■ **MATERIAL PROVIDED**:
*** Begin section ***

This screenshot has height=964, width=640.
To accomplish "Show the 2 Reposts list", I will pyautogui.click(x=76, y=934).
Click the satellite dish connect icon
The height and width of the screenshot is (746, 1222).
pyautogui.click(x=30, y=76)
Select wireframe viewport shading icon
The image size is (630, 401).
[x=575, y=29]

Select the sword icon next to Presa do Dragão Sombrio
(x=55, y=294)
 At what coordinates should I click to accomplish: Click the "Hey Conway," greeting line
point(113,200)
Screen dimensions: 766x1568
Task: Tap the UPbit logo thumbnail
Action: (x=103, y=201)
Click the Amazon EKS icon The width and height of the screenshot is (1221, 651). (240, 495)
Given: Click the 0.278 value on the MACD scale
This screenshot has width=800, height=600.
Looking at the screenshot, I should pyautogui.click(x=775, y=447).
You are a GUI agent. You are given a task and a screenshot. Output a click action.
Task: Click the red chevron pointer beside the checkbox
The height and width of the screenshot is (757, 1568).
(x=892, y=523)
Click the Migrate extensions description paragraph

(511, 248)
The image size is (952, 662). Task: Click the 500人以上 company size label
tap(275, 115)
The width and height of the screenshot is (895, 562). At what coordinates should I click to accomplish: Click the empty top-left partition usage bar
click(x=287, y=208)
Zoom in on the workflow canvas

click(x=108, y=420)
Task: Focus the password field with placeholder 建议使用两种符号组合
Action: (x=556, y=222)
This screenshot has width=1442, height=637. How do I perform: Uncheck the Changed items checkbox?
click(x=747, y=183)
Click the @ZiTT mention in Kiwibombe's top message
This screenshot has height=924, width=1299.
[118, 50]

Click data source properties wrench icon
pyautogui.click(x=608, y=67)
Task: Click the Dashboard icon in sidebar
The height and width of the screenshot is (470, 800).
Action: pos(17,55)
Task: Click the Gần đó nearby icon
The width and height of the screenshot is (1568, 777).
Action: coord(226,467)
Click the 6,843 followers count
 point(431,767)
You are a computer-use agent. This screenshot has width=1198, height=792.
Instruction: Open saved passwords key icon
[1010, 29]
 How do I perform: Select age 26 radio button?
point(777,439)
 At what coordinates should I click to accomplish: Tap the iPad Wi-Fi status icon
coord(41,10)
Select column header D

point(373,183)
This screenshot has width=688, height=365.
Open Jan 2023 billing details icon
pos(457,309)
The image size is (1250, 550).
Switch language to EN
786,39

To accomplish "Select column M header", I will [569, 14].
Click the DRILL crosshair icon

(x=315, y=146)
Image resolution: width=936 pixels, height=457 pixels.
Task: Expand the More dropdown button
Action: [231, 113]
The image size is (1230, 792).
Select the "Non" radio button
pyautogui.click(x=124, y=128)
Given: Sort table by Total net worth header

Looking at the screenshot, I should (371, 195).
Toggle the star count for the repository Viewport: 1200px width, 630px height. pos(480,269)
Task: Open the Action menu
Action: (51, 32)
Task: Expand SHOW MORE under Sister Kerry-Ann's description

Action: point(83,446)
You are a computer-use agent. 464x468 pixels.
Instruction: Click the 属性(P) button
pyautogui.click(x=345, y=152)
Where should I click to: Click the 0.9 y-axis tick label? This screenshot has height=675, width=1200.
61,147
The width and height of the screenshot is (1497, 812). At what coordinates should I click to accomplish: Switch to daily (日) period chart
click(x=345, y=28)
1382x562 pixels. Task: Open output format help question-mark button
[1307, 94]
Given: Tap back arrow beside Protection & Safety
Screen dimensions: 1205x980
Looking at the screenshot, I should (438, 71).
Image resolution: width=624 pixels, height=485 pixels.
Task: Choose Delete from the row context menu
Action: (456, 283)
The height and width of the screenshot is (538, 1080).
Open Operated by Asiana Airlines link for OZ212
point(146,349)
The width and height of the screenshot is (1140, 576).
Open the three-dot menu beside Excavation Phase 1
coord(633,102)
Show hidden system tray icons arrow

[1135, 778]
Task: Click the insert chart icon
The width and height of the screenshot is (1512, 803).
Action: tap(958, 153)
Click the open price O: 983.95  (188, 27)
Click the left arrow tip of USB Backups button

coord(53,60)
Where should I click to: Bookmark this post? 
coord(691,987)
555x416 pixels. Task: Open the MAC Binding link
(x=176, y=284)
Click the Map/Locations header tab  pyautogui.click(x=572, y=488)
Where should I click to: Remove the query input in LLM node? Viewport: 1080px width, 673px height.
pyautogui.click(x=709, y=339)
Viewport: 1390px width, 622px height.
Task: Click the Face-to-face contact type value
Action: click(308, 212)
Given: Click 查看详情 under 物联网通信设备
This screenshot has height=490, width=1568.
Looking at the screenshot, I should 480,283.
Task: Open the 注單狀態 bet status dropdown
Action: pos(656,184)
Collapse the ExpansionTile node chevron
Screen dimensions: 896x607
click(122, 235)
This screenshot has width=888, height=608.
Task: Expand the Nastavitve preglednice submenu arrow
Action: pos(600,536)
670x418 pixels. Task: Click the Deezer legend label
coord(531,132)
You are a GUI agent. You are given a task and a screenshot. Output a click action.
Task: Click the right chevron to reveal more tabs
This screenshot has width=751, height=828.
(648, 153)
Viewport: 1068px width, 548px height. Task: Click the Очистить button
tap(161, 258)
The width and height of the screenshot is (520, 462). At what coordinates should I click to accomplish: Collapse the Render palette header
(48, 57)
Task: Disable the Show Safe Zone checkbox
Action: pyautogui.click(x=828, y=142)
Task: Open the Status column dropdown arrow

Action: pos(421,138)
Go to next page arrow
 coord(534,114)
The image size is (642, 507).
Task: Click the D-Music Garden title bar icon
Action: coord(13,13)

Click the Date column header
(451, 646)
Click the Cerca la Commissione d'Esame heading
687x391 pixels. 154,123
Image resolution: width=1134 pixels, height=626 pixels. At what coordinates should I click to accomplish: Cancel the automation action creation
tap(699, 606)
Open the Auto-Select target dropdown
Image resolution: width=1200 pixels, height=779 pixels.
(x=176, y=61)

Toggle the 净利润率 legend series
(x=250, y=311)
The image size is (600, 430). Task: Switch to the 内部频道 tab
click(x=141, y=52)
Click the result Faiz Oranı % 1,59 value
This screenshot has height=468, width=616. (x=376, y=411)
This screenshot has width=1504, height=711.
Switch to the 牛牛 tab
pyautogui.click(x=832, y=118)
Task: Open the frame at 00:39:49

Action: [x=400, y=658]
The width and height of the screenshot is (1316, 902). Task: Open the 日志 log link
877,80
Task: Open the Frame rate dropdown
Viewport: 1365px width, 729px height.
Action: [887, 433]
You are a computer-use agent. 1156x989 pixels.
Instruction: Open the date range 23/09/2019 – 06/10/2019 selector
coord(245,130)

*** End section ***

■ **TASK DETAILS**: Every line in the records above with the string "chevron" in it should be shown.

■ **TASK SOLUTION**:
Task: Click the red chevron pointer beside the checkbox
Collapse the ExpansionTile node chevron
Task: Click the right chevron to reveal more tabs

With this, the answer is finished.